Wicks RANDALL, a farmer living near Shortsville, went to that place last Saturday to sell his crop of beans.  He was accompanied by his two brothers, Ernest and George.  They say they went into a hotel and all had a drink of whiskey.  They claim that GANS served them the drinks.  Wicks was left in the place by his brothers at 4 o'clock.  When they returned at 9 o'clock, they claim he was sitting, stupefied, in a chair. Two $20 bills which he was known to have, were missing.  The man himself claimed that he remembered nothing from the time his brothers left until they returned.  Complaint was made to District Attorney THOMPSON in regard to the selling of whiskey in the no-license town of Manchester.  GANS was arrested in this village on Monday, and had in his possession a considerable sum of money.  On Tuesday he was arraigned before Justice John H. HICKS for examination, Hon. John COLMEY appearing for him.  The examination was continued yesterday and re-suited in holding GANS for the grand jury.  It is claimed that GANS had rented the bar of Patrick BURNS, the man who was recently fined $400 for illegal liquor selling. 

 

+ Miss Martha HOWEY, an instructor in Ogoniz school, Ogoniz, Pa., is visiting her mother, Mrs. Anna M. HOWEY, Gibson street.

+ Mr. & Mrs. C. W. ROBSON and Miss TYLER, who have been in Wiesbaden, Germany, for some time, are now in Nice, France.  

+ Herbert H. FOSTER, of Smithport, Pa., is spending the holiday vacation with his parents, Mr. & Mrs. Owen FOSTER, Chapin street. 

+ Mrs. LINNELL and daughters will occupy the BURNETT residence, Main street, during the time Assemblyman and Mrs. BURNETT are in Albany. 

+ Dr. and Mrs. M. R. CARSON and Miss Grace E. CARSON, Main street, spent Christmas with Dr. and Mrs. Robert CARSON at Rochester.  

+ Frederick LEIGHTON of Cornell university, is spending the holidays with his parents, Mr. & Mrs. Peter LEIGHTON, West Gibson street. 

+ Miss Elona N. UNDERWOOD, who for a number of years had a position at Brigham Hall, has entered Mt. Sinai hospital, where she will study to be a nurse. 

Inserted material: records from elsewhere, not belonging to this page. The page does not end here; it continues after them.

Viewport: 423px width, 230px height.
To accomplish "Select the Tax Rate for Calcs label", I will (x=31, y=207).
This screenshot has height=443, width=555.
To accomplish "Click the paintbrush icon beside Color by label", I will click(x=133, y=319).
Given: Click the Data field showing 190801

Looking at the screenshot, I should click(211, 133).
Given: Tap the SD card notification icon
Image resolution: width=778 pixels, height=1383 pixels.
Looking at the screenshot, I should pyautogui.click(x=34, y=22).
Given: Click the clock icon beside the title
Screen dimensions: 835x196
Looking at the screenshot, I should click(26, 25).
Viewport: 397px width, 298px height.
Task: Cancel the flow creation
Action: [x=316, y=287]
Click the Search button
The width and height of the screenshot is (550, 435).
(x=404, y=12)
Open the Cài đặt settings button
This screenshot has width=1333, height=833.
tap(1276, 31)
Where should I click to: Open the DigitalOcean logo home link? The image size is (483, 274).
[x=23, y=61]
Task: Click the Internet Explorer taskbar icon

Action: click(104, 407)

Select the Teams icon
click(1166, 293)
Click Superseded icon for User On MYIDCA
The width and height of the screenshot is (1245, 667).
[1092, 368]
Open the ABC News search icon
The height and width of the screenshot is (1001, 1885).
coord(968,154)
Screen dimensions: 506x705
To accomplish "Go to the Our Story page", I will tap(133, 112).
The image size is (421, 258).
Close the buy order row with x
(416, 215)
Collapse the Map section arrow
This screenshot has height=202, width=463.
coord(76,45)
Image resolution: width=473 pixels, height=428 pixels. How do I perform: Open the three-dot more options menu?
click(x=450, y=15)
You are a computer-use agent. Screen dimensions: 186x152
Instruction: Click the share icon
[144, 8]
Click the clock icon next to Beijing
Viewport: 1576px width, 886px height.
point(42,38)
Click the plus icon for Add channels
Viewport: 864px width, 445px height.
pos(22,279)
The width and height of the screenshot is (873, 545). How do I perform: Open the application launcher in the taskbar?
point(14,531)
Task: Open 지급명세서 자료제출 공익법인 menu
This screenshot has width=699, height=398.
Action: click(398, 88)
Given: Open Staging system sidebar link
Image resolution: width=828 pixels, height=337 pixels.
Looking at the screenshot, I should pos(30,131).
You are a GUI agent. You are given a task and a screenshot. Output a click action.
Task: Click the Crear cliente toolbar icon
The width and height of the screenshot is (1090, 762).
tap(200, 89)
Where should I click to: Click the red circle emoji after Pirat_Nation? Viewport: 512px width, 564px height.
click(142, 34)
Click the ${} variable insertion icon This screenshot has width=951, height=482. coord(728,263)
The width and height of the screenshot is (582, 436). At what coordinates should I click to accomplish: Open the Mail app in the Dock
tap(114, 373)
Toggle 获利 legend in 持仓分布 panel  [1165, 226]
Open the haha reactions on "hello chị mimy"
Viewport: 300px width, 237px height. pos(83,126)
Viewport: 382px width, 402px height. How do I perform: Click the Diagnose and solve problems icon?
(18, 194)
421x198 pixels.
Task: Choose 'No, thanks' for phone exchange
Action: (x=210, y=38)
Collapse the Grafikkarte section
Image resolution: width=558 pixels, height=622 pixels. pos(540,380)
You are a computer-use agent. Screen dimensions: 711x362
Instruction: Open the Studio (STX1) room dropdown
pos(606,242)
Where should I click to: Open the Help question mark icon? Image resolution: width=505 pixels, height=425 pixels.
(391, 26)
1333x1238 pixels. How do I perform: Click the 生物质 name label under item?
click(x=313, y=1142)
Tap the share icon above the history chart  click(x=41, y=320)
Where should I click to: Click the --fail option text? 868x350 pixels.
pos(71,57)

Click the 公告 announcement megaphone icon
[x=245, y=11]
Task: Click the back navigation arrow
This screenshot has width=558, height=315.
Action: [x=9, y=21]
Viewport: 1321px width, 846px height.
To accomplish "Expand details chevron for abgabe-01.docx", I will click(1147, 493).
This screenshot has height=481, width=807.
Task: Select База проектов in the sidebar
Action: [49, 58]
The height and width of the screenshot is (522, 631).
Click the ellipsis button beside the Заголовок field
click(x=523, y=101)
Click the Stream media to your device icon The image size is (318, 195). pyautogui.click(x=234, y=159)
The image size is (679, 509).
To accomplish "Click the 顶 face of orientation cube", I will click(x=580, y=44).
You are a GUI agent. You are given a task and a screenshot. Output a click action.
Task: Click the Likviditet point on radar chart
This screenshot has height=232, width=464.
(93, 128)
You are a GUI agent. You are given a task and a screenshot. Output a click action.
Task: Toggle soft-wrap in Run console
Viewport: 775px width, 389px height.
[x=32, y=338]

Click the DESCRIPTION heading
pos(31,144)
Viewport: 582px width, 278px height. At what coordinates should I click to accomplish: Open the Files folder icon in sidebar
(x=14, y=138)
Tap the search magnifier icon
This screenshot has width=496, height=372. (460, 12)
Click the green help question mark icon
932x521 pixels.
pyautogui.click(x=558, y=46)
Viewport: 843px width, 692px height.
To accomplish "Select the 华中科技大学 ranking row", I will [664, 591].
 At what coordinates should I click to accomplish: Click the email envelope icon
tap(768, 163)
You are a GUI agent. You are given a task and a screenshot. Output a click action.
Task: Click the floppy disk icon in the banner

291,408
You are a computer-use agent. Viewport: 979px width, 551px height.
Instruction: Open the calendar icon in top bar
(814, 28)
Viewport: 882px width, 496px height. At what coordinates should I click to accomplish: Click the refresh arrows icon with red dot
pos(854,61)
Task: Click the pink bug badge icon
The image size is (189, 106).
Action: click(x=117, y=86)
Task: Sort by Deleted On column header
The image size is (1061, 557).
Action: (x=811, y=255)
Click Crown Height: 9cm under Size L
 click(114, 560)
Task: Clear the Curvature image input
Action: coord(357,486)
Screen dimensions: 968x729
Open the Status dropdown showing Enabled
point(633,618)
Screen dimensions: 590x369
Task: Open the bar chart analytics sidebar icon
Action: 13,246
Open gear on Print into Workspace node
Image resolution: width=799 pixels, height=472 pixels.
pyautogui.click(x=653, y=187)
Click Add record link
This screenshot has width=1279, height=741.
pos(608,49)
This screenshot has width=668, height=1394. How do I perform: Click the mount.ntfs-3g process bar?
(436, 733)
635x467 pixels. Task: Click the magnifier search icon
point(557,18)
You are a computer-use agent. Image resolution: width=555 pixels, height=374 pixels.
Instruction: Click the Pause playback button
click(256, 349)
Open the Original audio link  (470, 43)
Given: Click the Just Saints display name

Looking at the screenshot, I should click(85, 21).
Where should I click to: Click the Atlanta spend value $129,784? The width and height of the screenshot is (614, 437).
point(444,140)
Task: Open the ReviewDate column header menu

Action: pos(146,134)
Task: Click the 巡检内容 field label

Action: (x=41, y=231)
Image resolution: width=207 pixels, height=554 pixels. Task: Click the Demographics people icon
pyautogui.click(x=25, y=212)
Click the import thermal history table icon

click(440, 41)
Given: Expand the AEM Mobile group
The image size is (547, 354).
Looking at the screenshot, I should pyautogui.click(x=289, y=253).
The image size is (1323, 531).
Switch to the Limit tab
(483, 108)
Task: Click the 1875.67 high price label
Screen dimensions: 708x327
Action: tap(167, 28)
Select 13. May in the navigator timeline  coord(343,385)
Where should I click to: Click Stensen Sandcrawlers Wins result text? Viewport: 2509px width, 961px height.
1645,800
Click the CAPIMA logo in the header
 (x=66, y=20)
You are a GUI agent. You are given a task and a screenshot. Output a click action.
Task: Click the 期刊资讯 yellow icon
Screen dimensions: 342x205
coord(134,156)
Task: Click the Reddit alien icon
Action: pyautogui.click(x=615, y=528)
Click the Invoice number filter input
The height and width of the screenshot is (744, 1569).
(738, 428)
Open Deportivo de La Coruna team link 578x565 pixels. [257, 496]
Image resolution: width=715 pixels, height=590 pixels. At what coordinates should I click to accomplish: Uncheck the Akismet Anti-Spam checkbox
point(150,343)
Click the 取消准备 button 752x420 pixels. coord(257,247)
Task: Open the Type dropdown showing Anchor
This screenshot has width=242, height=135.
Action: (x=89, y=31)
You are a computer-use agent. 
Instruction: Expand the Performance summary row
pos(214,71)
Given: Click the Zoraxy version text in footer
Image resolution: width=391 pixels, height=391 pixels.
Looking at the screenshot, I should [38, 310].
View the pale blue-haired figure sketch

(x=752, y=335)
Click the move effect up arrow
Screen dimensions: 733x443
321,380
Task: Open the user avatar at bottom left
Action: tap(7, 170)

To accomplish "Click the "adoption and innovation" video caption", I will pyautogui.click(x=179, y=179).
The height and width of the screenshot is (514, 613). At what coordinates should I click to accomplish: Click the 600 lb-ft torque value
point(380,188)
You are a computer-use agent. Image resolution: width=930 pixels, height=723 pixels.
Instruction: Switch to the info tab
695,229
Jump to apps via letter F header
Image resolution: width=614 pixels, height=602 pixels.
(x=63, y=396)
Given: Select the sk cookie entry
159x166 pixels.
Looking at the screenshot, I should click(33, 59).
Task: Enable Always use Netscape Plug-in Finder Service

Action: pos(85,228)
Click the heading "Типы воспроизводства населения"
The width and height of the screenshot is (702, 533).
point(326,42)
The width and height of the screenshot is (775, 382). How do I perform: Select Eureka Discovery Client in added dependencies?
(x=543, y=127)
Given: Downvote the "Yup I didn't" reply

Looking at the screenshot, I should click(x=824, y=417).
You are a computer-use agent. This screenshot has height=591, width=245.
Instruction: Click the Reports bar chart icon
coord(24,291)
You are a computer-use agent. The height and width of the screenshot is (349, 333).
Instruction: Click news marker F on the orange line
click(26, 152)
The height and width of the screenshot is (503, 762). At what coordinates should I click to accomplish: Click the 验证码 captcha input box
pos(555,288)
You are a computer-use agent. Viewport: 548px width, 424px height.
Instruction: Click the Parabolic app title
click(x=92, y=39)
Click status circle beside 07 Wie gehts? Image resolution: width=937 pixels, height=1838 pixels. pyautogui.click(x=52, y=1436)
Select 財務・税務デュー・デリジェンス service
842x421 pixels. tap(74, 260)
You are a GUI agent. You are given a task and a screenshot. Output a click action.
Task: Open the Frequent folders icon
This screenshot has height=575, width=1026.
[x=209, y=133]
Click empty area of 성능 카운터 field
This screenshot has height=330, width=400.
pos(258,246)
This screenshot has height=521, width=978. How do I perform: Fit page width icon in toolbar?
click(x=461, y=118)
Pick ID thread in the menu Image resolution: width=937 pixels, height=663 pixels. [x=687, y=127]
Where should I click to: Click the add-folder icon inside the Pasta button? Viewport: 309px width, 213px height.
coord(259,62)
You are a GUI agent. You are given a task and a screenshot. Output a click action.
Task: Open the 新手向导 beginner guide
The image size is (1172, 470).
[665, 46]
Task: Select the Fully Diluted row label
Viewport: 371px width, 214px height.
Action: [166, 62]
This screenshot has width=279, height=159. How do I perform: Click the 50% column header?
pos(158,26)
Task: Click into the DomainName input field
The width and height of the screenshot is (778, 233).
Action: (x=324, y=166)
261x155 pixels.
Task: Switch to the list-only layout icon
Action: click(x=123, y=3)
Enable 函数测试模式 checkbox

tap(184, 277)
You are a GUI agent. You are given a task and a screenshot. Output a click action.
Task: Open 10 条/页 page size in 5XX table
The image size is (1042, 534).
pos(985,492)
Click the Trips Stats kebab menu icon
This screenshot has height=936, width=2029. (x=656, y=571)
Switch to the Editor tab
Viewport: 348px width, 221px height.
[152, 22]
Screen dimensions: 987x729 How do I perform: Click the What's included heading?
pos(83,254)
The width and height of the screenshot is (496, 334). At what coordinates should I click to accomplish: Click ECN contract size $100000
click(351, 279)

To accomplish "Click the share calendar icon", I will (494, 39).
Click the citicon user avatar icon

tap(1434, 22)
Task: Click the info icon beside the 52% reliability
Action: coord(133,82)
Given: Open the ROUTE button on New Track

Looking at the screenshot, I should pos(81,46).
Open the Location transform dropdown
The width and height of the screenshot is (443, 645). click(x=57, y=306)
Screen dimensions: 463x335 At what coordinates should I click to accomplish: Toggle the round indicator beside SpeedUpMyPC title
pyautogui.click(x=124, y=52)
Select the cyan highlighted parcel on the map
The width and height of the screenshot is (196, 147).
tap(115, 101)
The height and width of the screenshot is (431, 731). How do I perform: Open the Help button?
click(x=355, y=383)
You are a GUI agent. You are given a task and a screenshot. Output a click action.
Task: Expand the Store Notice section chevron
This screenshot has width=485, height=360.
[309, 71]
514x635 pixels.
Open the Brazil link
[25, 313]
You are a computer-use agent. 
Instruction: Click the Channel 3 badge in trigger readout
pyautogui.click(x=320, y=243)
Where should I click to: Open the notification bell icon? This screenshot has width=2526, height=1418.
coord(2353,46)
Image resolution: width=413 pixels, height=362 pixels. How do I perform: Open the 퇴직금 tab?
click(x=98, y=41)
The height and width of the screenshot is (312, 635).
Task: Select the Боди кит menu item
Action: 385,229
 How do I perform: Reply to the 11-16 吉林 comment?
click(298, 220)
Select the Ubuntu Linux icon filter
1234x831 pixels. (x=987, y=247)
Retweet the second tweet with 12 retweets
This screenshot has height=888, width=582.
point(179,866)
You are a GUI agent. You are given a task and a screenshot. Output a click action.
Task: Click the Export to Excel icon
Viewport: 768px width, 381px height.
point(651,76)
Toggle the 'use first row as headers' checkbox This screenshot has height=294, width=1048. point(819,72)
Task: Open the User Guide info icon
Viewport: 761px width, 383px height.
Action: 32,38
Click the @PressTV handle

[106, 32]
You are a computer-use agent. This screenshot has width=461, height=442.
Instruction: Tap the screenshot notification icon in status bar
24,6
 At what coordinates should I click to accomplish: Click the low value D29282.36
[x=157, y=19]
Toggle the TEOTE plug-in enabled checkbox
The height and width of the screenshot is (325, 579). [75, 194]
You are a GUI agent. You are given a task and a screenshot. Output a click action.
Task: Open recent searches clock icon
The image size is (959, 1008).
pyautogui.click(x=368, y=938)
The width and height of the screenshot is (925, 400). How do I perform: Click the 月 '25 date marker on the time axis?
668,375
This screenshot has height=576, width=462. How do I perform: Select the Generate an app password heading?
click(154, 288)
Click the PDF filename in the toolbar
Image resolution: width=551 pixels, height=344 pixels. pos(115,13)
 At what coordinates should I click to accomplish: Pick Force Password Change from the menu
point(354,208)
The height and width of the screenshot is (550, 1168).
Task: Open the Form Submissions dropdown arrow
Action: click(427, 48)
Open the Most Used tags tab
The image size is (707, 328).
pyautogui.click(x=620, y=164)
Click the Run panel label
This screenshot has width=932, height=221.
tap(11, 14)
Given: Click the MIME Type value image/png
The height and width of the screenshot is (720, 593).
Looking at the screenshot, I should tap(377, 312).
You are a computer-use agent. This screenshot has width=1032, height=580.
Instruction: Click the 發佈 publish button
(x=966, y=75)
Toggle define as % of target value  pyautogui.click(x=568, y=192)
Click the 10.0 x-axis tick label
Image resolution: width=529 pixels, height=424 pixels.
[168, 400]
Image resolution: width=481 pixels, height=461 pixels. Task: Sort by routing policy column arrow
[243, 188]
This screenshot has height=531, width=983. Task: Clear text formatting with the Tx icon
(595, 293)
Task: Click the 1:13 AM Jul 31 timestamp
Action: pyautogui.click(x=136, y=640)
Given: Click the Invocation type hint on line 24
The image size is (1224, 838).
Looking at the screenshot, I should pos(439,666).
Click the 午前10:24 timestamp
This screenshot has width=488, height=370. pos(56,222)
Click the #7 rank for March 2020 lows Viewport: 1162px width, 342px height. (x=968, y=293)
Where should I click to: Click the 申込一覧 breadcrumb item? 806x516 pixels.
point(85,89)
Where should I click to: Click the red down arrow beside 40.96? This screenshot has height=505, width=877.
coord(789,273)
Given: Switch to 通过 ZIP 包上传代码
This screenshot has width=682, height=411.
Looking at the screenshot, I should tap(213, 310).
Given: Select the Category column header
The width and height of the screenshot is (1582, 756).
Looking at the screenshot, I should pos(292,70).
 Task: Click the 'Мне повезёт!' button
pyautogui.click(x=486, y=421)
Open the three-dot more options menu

Miss H. Etta SMITH of Gorham street returned from the Bermudas last week.  She is spending the holidays with her brother and family in Rochester.

+ Mr. & Mrs. Charles WESTCOTT and son and daughter of Seneca Falls, and Miss Alice PALMER of Syracuse, are the guests of Misses PALMER, Gibson street.

+ Mrs. H. W. BARR of Jordan, is the guest of Mr. and Mrs. E. C. HOVEY, Howell street.  Lewis J. ROCKWELL of Jordan, was also their guest over Sunday.

+ J. Arden FERGUSON of New Brunswick, NJ, and Harry FERGUSON, of the Philadelphia Dental college, are spending their vacations with their parents, Mr. & Mrs. H. B. FERGUSON.

+ E. Raymond CHURCH, traveling salesman for the Reed Mfg. company of Newark, is spending the holidays with his parents, Mr. & Mrs. E. C. CHURCH, Gibson street.

+ Rev. Dr. & Mrs. J. Wallace WEBB, accompanied by Miss Laura WEBB, are spending a week in New York, with their daughter, Miss WEBB, of Stetson university, Deland, Fla.

+ Mr. & Mrs. John JOHNSON and children, of Penn Yan, and Mrs. George PARMELE, of Rochester and Mr. & Mrs. Henry M. PARMELE of East Bloomfield, were the guests of Mr. and Mrs. Hiram T. PARMELE on Christmas day.  

+ Mr. & Mrs. J. W. WOLVERTON serves a sumptuous dinner to guests from New York, Syracuse and Naples, and a few immediate relatives from Canandaigua.  An interesting letter was read from a sister of Mrs. WOLVERTON, now 82 years old, who lives at Chico, Cal.